In every one of the lines below, swap each "GUI agent" for "desktop agent" and reproduce the lines with nothing else altered.

--------------------

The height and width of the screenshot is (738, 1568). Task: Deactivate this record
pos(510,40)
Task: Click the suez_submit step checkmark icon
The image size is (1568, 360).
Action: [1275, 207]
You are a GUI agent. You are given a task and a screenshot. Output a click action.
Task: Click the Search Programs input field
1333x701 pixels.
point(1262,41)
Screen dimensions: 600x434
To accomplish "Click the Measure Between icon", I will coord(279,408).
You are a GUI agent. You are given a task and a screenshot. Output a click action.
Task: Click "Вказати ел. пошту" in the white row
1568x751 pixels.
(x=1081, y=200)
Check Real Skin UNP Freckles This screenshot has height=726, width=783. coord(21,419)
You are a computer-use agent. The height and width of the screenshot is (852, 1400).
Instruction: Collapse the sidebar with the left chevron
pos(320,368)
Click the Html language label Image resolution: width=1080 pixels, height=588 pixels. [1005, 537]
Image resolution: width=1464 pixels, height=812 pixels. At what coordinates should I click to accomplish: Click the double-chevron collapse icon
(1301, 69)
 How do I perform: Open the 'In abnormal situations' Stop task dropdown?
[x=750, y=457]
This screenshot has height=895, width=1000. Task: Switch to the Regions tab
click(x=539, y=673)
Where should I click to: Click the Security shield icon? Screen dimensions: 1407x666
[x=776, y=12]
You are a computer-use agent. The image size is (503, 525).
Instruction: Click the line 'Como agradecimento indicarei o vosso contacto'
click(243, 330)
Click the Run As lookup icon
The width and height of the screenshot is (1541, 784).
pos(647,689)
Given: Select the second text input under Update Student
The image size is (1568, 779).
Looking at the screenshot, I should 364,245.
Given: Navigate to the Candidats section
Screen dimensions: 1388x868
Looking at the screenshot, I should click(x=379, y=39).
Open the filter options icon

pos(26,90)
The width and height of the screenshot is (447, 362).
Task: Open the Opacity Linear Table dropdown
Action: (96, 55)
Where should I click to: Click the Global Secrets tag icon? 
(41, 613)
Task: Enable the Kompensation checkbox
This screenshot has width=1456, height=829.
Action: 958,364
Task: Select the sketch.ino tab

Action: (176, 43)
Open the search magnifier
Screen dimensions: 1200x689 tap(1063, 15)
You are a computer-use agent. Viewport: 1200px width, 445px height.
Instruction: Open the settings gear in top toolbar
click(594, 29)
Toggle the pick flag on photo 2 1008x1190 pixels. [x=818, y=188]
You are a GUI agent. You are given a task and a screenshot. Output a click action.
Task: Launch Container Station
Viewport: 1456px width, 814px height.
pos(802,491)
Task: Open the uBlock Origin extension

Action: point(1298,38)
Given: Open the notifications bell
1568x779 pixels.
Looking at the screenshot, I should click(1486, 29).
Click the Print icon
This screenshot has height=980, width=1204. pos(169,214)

--------------------

Final result:
The height and width of the screenshot is (738, 1568). Task: Deactivate this record
pos(510,40)
Task: Click the suez_submit step checkmark icon
The image size is (1568, 360).
Action: [1275, 207]
You are a desktop agent. You are given a task and a screenshot. Output a click action.
Task: Click the Search Programs input field
1333x701 pixels.
point(1262,41)
Screen dimensions: 600x434
To accomplish "Click the Measure Between icon", I will coord(279,408).
You are a desktop agent. You are given a task and a screenshot. Output a click action.
Task: Click "Вказати ел. пошту" in the white row
1568x751 pixels.
(x=1081, y=200)
Check Real Skin UNP Freckles This screenshot has height=726, width=783. coord(21,419)
You are a computer-use agent. The height and width of the screenshot is (852, 1400).
Instruction: Collapse the sidebar with the left chevron
pos(320,368)
Click the Html language label Image resolution: width=1080 pixels, height=588 pixels. [1005, 537]
Image resolution: width=1464 pixels, height=812 pixels. At what coordinates should I click to accomplish: Click the double-chevron collapse icon
(1301, 69)
 How do I perform: Open the 'In abnormal situations' Stop task dropdown?
[x=750, y=457]
This screenshot has height=895, width=1000. Task: Switch to the Regions tab
click(x=539, y=673)
Where should I click to: Click the Security shield icon? Screen dimensions: 1407x666
[x=776, y=12]
You are a computer-use agent. The image size is (503, 525).
Instruction: Click the line 'Como agradecimento indicarei o vosso contacto'
click(243, 330)
Click the Run As lookup icon
The width and height of the screenshot is (1541, 784).
pos(647,689)
Given: Select the second text input under Update Student
The image size is (1568, 779).
Looking at the screenshot, I should 364,245.
Given: Navigate to the Candidats section
Screen dimensions: 1388x868
Looking at the screenshot, I should click(x=379, y=39).
Open the filter options icon

pos(26,90)
The width and height of the screenshot is (447, 362).
Task: Open the Opacity Linear Table dropdown
Action: (96, 55)
Where should I click to: Click the Global Secrets tag icon? 
(41, 613)
Task: Enable the Kompensation checkbox
This screenshot has width=1456, height=829.
Action: 958,364
Task: Select the sketch.ino tab

Action: (176, 43)
Open the search magnifier
Screen dimensions: 1200x689 tap(1063, 15)
You are a computer-use agent. Viewport: 1200px width, 445px height.
Instruction: Open the settings gear in top toolbar
click(594, 29)
Toggle the pick flag on photo 2 1008x1190 pixels. [x=818, y=188]
You are a desktop agent. You are given a task and a screenshot. Output a click action.
Task: Launch Container Station
Viewport: 1456px width, 814px height.
pos(802,491)
Task: Open the uBlock Origin extension

Action: point(1298,38)
Given: Open the notifications bell
1568x779 pixels.
Looking at the screenshot, I should click(1486, 29).
Click the Print icon
This screenshot has height=980, width=1204. pos(169,214)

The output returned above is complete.